Seitenauszug:
________________

Einspurfahrzeug mit elektromechanischer Scheibenbremse
Die vorliegende Erfindung betrifft Einspurfahrzeuge, insbesondere Fahrräder oder Motorräder.
Fahrräder und Motorräder werden heutzutage vermehrt als Sportgeräte benutzt. Obwohl die Bremsen von Fahrrädern und Motorrädern in den letzten Jahren deutlich verbessert wurden, sind bestimmte Dinge, die bei zweispurigen Fahrzeugen, insbesondere bei Kraftfahrzeugen, heutzutage häufig schon zur Serienausstattung gehören, bei Einspurfahrzeugen noch eine Seltenheit. So ist beispielsweise ein Antiblockiersystem für Fahrräder überhaupt nicht erhältlich und bei Motorrädern die große Ausnahme. Dennoch wäre der Nutzen eines solchen Schlupfregelungssystems gerade bei Einspurfahrzeugen besonders hoch.

________________

Aus einer Sammlung extrahierte Daten
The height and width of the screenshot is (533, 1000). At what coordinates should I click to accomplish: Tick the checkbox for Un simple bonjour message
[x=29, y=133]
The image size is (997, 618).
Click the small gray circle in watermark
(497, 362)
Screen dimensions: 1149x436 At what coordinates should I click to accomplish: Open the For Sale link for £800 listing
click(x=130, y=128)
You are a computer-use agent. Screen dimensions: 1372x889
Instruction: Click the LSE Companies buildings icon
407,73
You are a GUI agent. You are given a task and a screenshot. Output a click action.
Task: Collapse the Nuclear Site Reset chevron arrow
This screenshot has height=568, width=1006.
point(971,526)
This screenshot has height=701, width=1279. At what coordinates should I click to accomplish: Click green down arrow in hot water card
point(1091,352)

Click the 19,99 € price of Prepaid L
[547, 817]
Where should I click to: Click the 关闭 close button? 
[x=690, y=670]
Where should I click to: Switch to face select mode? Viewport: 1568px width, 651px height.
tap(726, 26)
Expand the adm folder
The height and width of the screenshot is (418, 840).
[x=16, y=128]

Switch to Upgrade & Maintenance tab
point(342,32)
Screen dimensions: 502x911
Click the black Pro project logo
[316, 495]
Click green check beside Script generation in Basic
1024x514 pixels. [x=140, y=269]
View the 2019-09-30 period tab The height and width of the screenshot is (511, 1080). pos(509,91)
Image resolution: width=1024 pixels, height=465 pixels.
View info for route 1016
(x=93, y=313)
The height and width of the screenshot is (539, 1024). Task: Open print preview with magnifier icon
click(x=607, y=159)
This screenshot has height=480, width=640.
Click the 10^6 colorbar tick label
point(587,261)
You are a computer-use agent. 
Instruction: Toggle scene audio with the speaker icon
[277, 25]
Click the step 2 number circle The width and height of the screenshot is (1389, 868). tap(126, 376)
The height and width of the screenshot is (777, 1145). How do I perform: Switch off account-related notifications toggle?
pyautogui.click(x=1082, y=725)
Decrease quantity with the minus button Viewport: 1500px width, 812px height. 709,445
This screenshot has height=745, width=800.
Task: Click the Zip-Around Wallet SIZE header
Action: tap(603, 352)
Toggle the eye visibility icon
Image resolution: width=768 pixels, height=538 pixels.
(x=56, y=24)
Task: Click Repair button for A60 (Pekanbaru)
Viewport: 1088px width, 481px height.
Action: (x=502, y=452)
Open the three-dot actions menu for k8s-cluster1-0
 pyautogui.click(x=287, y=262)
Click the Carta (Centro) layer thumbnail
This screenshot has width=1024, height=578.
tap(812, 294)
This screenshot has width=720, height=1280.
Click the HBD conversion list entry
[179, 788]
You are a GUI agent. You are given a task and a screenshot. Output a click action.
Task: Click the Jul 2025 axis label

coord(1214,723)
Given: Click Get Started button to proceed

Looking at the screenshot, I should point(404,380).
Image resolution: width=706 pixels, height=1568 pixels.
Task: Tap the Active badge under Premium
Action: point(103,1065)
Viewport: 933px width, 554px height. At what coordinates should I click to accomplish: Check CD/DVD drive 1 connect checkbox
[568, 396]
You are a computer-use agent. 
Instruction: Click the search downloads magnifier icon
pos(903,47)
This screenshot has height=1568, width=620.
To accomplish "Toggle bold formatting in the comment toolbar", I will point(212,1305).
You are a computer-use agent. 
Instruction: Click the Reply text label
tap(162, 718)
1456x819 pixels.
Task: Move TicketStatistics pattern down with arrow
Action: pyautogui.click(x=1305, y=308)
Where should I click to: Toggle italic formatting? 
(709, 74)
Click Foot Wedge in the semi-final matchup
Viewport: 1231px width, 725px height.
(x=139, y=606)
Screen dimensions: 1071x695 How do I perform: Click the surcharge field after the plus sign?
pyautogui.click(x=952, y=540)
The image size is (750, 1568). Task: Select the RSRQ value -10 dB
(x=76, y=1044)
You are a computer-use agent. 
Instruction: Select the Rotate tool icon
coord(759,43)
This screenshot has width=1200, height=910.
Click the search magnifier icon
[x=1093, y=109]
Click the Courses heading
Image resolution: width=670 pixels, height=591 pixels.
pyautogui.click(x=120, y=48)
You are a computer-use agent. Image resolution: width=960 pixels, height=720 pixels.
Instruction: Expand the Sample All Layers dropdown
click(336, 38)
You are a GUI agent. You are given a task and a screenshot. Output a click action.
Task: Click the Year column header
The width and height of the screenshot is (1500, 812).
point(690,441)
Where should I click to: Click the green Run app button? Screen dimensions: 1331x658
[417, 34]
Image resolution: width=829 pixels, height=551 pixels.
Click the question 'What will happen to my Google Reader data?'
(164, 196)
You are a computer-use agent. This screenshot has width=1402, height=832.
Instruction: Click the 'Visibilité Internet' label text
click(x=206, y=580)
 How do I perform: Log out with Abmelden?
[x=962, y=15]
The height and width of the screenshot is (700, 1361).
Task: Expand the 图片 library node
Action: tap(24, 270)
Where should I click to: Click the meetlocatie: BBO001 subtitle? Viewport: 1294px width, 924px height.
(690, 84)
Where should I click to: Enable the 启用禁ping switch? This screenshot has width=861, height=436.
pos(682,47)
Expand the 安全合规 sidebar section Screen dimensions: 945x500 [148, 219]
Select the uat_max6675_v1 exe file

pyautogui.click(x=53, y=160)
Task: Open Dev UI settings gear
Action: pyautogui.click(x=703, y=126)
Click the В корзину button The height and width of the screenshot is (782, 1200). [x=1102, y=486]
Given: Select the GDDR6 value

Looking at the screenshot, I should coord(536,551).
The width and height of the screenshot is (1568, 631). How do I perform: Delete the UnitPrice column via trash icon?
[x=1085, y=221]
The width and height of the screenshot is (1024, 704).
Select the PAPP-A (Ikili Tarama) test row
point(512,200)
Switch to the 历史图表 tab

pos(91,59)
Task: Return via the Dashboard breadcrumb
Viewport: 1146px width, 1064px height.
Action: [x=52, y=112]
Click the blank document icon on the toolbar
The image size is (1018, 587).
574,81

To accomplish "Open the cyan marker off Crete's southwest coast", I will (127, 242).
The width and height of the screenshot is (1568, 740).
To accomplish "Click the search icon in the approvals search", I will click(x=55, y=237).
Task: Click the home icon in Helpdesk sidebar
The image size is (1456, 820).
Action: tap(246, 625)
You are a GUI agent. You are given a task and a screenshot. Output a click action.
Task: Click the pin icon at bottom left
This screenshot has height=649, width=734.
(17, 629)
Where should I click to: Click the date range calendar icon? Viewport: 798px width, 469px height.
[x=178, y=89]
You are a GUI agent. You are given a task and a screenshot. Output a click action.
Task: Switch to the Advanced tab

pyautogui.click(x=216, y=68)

________________

Aufgabe: Für welche Art von Einspurfahrzeug ist laut dem Seitenauszug ein Antiblockiersystem überhaupt nicht erhältlich?

Antwort: Für Fahrräder.